Physician groups expressed mixed reactions. AMA President Bobby Mukkamala called the increase “vital” but “not nearly enough,” noting it “does not keep up with increasing costs.” The AMA raised particular concern about a separate CMS decision finalized in the same 2026 fee schedule rule: a 2.5% “efficiency adjustment” that cuts payments on nearly 7,000 services, affecting roughly 91% to 95% of physician-provided services. The AMA argued this effectively wipes out the legislative increase for many practices and continues to advocate for tying future Medicare payment updates to the Medicare Economic Index rather than relying on one-time congressional fixes.
The law does not include any mechanism for ongoing annual payment updates linked to inflation.
The $50 Billion Rural Health Transformation Program
One of the more notable additions that was not in the original House version is the Rural Health Transformation Program, which appropriates $10 billion per fiscal year from 2026 through 2030 — $50 billion total — to help states stabilize struggling rural hospitals and improve healthcare access in underserved areas.
Half the annual funding is divided equally among all states that apply, guaranteeing each participating state at least $100 million per year. The other half is distributed by CMS using a formula that accounts for a state’s rural population, the proportion of health facilities in rural areas, and hospitals serving large numbers of low-income patients. Only the 50 states are eligible; the District of Columbia and U.S. territories are not.
States must use funds for at least three of ten specified purposes, which range from workforce recruitment and retention to chronic disease management, substance use services, cybersecurity, and technology advancements. Clinical workers recruited through the program must commit to serving rural communities for at least five years. A KFF analysis noted that the law gives CMS broad discretion over approvals and fund allocation and does not strictly define “rural,” meaning some non-rural areas could potentially receive funding. All funds must be spent before October 1, 2032.
New Senior Tax Deduction
While not a Medicare provision per se, the law created an additional $6,000 standard deduction for taxpayers aged 65 and older (up to $12,000 for married couples filing jointly), available for tax years 2025 through 2028. The deduction phases out for individuals earning more than $75,000 and joint filers above $150,000, at a rate of $60 for every $1,000 over the threshold, disappearing entirely at $175,000 for singles and $250,000 for couples.
The deduction stacks on top of existing standard deductions for seniors, but it does not help the many older Americans whose income is already low enough that they owe no federal income tax. Because Social Security benefits are often not counted as taxable income, the Bipartisan Policy Center noted that a majority of seniors who currently pay no federal income tax will see no benefit from this provision.
Broader Effects on Dual-Eligible Beneficiaries
About 12 million Americans are enrolled in both Medicare and Medicaid, and the law’s substantial cuts to Medicaid ripple into their Medicare-related care. The legislation introduces work requirements (termed “community engagement” mandates) for certain Medicaid-eligible adults, imposes more frequent eligibility checks, and restricts states’ ability to use provider taxes to fund their Medicaid programs. More frequent eligibility verification has historically led to coverage losses, even among people who remain eligible but fail to navigate the paperwork.
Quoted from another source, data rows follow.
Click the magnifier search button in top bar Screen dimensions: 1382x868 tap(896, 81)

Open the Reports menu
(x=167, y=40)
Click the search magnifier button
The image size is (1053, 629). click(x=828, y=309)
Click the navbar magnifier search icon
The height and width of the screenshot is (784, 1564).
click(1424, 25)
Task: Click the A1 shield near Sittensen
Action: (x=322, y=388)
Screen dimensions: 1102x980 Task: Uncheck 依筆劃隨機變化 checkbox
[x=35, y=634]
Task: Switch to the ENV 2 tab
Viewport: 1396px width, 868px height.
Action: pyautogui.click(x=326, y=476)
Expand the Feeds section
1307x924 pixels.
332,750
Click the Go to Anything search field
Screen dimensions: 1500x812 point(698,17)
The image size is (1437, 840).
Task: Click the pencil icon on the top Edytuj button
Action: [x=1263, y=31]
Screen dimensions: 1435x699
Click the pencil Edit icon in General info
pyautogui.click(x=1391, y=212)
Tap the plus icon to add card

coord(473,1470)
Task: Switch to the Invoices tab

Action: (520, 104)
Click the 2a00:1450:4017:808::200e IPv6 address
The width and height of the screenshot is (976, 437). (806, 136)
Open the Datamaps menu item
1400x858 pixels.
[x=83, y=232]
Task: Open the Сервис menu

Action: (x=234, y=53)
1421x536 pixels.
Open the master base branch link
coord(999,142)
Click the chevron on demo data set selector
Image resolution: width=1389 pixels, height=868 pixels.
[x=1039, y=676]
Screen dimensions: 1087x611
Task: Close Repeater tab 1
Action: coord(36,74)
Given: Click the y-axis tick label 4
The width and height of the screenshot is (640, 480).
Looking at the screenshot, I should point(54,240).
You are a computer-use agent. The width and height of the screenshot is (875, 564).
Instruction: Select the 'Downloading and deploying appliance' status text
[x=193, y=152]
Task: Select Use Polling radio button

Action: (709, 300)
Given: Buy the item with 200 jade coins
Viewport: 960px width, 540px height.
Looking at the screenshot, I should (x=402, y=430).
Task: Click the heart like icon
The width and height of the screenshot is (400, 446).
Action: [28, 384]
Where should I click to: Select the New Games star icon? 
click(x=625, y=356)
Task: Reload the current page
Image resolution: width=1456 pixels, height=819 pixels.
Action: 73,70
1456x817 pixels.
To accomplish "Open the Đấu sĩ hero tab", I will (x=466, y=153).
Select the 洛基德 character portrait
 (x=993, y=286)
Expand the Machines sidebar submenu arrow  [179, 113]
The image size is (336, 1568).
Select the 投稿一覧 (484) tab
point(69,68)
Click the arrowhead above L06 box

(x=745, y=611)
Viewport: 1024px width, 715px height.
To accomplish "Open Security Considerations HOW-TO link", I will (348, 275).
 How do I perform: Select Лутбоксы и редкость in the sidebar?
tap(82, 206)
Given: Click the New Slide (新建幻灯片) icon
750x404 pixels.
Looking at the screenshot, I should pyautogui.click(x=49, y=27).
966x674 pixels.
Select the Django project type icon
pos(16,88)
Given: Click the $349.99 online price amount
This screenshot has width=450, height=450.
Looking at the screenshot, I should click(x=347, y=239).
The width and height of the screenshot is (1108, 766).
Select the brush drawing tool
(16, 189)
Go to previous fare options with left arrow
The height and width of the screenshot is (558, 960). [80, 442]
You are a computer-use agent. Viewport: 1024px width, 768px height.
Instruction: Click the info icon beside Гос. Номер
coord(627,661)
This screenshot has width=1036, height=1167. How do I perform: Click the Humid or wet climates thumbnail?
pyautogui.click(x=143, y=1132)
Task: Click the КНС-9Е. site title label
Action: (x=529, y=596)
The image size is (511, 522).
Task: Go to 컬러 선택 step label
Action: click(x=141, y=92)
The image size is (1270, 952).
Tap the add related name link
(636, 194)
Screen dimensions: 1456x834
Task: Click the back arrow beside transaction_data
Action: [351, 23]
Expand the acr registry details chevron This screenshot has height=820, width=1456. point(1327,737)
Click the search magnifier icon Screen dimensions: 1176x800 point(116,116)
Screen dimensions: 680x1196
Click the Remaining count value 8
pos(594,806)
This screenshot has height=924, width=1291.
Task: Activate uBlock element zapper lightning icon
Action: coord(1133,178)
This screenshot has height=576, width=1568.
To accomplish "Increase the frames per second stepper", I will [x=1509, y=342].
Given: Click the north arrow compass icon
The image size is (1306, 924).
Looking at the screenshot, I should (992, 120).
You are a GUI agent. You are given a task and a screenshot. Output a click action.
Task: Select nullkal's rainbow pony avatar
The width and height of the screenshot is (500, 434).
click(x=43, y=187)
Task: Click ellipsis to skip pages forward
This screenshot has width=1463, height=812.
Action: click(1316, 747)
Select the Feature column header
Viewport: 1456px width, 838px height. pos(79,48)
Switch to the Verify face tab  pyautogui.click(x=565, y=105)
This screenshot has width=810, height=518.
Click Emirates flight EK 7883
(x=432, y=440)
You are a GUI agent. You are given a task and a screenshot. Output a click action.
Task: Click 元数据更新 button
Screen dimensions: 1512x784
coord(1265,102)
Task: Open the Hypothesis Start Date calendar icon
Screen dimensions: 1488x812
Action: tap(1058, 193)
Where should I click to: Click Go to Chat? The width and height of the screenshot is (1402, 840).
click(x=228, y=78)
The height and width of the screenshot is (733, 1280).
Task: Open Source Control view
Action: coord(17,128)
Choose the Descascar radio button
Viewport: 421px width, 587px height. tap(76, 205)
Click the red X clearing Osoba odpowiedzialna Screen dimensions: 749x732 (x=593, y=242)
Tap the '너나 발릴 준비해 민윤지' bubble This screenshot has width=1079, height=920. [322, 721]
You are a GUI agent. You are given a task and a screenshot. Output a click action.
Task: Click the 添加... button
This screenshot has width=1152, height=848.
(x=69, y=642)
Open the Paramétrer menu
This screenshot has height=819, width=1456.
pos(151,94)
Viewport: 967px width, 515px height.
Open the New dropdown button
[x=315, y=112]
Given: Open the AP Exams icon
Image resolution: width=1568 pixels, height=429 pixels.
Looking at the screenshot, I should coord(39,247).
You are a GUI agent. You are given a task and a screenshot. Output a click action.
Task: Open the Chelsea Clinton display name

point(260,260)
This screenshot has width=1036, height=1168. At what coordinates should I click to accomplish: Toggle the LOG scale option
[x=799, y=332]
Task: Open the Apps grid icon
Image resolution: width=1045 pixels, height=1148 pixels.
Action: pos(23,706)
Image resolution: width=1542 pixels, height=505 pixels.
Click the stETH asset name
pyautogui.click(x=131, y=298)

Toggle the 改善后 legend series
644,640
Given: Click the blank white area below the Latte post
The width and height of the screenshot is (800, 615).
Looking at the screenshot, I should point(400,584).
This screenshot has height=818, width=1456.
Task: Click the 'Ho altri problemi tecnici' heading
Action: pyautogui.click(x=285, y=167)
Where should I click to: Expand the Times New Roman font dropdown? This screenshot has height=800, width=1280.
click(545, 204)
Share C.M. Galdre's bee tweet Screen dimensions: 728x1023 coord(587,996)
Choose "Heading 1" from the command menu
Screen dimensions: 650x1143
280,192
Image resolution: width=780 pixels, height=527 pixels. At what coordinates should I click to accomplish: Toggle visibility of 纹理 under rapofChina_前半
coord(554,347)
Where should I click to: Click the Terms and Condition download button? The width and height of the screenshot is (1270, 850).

For dual-eligible beneficiaries, losing Medicaid often also means losing access to home and community-based services that help them avoid institutional care, as well as the automatic enrollment in Part D’s Low-Income Subsidy that covers prescription drug costs. The Center for Medicare Advocacy has characterized the law’s combined effects as “a fundamental shift in federal health care policy” that threatens health equity for vulnerable populations.